Voilà ce que dit Jésus demande au Père en ce qui concerne leur relation à la société qui les environne. Ainsi : « Je ne fais pas la demande que tu les retires du monde, mais que tu les gardes du mal. Ils ne sont pas du monde, comme moi, je ne suis pas du monde. Sanctifie-les par la vérité ! ta Parole est [la] vérité. » Jean 17/15-17.
Ainsi, le chrétien ne doit pas fuir le monde, les jeux et films qui s’y trouvent, mais y vivre selon Dieu qui renouvelle l’intelligence (Romains 12/2). A nous, donc de demander à Dieu de nous éclairer sur l’attitude que nous devons avoir face aux différents supports qui nous sont donnés. Je crois que nous pouvons commencer par nous interroger sur nos motivations. Si je joue à un jeu violent pour le sentiment de puissance que cela me donne, je peux probablement en conclure que cette activité n’est pas à la gloire de Dieu. Si je regarde un film violent pour comprendre la société dans laquelle je vis et la souffrance de mes contemporains afin de pouvoir leur annoncer l’Évangile, les choses se posent en des termes différents. Notre sensibilité particulière est aussi à prendre en compte : suis-je un nouveau chrétien, capable de me laisser entraîner par les valeurs que les supports transmettent ? Ou suis-je un chrétien affermi capable du recul nécessaire ?
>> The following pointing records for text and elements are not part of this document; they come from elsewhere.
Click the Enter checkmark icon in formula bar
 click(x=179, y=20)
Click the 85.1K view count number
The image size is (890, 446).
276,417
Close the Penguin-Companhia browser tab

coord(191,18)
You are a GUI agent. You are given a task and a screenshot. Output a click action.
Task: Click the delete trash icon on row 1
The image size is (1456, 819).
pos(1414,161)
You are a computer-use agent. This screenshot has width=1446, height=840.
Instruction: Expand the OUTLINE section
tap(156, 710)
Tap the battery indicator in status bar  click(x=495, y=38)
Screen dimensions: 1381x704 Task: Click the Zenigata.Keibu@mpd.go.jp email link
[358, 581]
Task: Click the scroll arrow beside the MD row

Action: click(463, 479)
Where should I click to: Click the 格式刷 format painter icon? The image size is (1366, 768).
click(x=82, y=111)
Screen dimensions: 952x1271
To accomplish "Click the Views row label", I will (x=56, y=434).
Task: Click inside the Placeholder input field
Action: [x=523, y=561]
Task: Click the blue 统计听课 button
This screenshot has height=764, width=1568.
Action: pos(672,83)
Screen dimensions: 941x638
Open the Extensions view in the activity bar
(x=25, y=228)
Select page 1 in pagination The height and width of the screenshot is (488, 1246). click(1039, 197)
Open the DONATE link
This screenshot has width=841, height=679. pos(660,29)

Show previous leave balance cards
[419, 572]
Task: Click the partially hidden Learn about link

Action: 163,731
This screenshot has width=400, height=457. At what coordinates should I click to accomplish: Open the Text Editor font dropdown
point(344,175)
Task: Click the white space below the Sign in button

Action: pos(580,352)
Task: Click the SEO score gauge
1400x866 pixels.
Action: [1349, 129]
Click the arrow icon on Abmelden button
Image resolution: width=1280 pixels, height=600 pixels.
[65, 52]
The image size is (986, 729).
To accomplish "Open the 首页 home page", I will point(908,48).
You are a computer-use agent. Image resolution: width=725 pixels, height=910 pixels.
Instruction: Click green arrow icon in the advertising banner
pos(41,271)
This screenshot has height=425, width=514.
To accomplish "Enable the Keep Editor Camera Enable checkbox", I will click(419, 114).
Dieu est amour (1 Jean 4: 8). Est-ce un attribut de Dieu ou son essence ? Comment pouvons-nous concilier cela avec l’ordre violent de Dieu dans l’Ancien Testament ? [Jacques]

Je ne pense pas que l’on puisse qualifier uniquement de violent l’ordre de Dieu dans l’Ancien Testament, même si indéniablement il peut l’être et sur ce sujet qui à lui seul mérite un développement je vous invite à lire un article très éclairant d’une de mes consœurs ici : https://regardsprotestants.com/bible-theologie/le-dieu-de-lancien-testament-est-il-violent/

Pour répondre  votre question, elle note que la violence de Dieu peut aussi être comprise comme une pédagogie vis à vis de son peuple à un moment de l’histoire biblique, et dans les catégories de l’histoire qui a porté la rédaction de ces textes. Mais est-ce qu’un parent qui se précipiterait pour gronder son enfant qui approche sa main de la flamme ne l’aimerait pas ? En tout cas le Nouveau Testament dans son ensemble affirme que Dieu est amour, et qu’il s’agit bien là de son essence. Je vous invite en particulier à aller (re)lire la 1ere épître de Jean (en entier, et par exemple 1 Jean 4, 8).

La Bible légitime-t-elle la légitime défense ? [Nico]

« Celui qui veut sauver sa vie la perdra » (Marc 8,35)

« Si quelqu’un te frappe sur la joue droite, tends-lui aussi la gauche » (Matthieu 5,39).

Ces textes pourraient suffire à bannir toute notion de « légitime défense »… Mais les choses sont sans doute plus compliquées. La Bible dit aussi que tout Homme est créé à l’image de Dieu, donc que la vie est sacrée, et d’aimer son prochain comme soi-même, ce qui implique, me semble-t-il, de se protéger soi-même, et de protéger son prochain (notamment sa famille).

Augustin, donc la tradition de l’Eglise, a résolu cette tension en distinguant les nécessités de la vie réelle et civile (où le mal doit être sanctionné et dont il faut se protéger), et l’attitude spirituelle de miséricorde.

Pour ce qui est des Ecritures elles-mêmes, il me semble qu’il est important de souligner ce que la théologie moderne oublie souvent : la continuité entre les deux testaments. Jésus n’a pas aboli la Loi de Moise (Matthieu 5,17-18) et, comme les juifs l’ont toujours fait, il l’éclaire, l’actualise, l’interprète en fonction des circonstances.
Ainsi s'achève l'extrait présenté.